(Directions for this task): From the data below, retype exactly the lines starting with the one that contains "Click Canada's right-side" and ending with the one that contains "The width and height of the screenshot is (1110, 560).", both included.

(Data listing):
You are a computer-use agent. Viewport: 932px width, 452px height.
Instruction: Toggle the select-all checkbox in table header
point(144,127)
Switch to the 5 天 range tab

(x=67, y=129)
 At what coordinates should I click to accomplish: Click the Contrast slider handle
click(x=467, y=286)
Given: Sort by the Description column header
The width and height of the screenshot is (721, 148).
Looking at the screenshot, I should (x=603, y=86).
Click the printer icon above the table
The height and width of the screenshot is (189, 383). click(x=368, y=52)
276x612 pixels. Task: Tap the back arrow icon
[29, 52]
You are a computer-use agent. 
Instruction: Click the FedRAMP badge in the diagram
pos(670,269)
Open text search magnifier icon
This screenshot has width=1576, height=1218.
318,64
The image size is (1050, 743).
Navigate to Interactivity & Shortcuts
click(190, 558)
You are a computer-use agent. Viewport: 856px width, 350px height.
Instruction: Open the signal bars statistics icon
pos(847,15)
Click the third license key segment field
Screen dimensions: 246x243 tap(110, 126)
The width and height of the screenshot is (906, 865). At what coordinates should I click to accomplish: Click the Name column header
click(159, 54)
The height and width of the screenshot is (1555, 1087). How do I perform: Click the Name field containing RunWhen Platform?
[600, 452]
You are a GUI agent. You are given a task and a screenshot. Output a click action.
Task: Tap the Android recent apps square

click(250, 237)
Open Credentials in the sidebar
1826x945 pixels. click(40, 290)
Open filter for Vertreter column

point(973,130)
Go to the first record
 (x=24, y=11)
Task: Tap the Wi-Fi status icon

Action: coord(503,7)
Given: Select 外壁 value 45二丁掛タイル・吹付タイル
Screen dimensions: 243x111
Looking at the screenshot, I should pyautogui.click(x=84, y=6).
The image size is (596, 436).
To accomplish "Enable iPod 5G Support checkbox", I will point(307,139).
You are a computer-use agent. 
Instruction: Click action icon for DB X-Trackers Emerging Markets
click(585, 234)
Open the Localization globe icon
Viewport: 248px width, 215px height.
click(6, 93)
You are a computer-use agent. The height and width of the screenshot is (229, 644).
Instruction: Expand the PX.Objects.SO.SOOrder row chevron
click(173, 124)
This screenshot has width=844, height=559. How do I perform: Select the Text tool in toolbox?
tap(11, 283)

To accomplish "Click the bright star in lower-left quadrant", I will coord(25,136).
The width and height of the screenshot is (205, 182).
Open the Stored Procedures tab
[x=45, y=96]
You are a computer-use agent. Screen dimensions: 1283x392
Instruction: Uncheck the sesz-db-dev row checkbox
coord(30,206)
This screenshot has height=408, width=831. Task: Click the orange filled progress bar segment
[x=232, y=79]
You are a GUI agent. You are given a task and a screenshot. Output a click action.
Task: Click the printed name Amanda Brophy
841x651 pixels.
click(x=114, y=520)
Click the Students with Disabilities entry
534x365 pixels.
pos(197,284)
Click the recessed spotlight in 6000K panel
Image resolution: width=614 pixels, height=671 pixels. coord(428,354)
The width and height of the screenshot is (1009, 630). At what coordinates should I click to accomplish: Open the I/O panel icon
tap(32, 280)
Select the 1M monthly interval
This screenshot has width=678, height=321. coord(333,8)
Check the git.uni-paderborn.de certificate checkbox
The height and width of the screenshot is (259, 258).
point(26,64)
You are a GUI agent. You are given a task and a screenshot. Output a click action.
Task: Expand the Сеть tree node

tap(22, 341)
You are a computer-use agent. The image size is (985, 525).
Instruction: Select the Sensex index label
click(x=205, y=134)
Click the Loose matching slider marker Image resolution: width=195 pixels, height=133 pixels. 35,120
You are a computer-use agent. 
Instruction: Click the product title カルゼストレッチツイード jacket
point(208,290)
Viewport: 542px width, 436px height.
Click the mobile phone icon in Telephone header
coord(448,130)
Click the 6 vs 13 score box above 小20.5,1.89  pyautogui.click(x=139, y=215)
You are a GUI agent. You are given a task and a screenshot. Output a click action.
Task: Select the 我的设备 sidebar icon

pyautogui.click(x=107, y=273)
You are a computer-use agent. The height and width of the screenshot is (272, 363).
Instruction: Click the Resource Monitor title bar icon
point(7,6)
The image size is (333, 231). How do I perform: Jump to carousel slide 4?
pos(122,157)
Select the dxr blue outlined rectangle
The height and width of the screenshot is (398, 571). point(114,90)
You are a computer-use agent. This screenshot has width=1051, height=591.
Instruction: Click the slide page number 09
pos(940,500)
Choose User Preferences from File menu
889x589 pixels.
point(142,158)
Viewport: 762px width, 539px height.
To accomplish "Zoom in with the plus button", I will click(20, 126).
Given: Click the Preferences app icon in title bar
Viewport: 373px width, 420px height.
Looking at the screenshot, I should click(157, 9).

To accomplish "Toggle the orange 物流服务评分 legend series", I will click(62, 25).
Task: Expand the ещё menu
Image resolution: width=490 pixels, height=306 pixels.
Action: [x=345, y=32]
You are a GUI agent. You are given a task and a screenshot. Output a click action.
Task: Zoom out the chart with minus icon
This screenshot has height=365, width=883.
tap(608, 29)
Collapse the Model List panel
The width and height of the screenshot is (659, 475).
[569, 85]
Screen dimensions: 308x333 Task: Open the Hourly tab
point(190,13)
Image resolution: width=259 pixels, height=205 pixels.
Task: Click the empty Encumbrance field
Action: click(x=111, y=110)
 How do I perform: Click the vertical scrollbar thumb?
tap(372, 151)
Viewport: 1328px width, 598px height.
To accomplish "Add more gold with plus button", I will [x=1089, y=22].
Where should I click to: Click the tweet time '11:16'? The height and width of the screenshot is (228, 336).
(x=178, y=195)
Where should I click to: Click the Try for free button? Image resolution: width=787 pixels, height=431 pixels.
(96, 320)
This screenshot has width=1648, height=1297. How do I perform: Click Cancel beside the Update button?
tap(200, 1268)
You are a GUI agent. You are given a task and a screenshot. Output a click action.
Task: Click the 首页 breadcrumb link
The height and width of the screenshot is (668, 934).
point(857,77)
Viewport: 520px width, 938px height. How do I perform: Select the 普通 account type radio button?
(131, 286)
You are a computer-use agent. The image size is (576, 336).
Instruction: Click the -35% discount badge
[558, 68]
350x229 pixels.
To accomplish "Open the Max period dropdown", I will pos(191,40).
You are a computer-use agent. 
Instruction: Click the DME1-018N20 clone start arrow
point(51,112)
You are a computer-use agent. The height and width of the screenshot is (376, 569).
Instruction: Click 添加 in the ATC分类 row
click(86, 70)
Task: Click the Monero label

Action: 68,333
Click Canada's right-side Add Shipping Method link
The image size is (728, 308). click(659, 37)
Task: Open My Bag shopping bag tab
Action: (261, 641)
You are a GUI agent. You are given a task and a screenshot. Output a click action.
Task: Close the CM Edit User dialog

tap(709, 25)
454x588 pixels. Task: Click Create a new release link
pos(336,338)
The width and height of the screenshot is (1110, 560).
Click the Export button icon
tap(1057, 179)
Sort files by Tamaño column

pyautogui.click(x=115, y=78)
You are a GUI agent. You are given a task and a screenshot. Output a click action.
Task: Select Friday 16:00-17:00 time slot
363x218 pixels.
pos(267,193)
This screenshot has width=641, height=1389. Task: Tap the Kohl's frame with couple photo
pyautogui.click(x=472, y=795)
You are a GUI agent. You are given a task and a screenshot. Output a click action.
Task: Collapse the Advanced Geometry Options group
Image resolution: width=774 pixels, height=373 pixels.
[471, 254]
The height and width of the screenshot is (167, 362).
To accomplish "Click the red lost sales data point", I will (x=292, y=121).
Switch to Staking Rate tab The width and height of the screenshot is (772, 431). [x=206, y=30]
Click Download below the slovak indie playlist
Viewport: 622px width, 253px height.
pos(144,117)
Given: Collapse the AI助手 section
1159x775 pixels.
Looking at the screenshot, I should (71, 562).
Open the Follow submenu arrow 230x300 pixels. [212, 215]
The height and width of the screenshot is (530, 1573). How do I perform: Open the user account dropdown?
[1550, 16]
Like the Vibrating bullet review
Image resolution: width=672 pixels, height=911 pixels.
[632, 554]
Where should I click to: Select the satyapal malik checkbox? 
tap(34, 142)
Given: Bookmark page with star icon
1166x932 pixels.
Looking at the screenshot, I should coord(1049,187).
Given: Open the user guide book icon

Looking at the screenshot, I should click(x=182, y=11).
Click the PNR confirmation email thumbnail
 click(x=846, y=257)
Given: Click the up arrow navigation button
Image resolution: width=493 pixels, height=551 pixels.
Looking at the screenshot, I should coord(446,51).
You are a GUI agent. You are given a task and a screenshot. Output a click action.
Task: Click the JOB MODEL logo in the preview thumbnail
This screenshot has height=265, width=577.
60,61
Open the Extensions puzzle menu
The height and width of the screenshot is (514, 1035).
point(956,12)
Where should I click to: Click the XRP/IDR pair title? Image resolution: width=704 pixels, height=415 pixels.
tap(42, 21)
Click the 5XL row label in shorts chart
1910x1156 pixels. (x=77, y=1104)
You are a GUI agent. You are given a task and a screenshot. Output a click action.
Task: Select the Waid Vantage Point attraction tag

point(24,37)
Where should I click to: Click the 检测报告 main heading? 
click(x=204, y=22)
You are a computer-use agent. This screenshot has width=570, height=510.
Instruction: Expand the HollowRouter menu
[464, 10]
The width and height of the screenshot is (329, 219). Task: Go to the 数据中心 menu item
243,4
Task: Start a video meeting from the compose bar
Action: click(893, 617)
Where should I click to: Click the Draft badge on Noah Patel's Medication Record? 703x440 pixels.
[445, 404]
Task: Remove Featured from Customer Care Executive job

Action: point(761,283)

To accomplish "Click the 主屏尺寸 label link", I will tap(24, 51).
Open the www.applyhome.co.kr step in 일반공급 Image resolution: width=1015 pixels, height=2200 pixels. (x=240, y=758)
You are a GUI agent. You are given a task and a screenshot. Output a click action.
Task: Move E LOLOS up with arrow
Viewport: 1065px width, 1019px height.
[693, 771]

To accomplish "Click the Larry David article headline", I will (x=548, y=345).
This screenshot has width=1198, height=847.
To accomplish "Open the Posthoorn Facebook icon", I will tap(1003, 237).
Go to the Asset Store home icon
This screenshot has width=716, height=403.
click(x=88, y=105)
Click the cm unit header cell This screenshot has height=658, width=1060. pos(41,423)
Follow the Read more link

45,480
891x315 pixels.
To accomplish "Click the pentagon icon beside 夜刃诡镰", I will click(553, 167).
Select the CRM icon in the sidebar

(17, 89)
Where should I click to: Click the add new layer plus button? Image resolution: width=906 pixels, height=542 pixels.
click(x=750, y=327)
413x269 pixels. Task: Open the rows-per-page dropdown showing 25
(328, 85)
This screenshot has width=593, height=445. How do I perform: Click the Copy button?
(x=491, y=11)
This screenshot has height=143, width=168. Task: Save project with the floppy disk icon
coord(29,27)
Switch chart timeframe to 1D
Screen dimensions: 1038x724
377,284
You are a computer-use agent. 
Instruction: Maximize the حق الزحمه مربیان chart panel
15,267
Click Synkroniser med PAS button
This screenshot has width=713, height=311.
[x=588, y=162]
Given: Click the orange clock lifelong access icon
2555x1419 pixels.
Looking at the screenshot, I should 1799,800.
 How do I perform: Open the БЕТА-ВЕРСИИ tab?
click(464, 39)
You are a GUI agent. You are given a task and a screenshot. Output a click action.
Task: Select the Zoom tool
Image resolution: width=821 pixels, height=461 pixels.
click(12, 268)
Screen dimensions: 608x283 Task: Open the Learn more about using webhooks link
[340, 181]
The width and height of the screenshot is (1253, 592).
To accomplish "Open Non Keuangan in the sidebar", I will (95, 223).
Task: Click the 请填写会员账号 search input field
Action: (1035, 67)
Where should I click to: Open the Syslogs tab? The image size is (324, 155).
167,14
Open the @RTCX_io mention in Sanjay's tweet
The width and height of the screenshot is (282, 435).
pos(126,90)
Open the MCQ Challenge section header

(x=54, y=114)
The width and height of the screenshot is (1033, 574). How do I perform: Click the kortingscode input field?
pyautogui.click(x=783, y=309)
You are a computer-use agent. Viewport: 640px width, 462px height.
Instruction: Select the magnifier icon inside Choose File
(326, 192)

(Completed task):
Click Canada's right-side Add Shipping Method link
The image size is (728, 308). click(659, 37)
Task: Open My Bag shopping bag tab
Action: (261, 641)
You are a GUI agent. You are given a task and a screenshot. Output a click action.
Task: Close the CM Edit User dialog

tap(709, 25)
454x588 pixels. Task: Click Create a new release link
pos(336,338)
The width and height of the screenshot is (1110, 560).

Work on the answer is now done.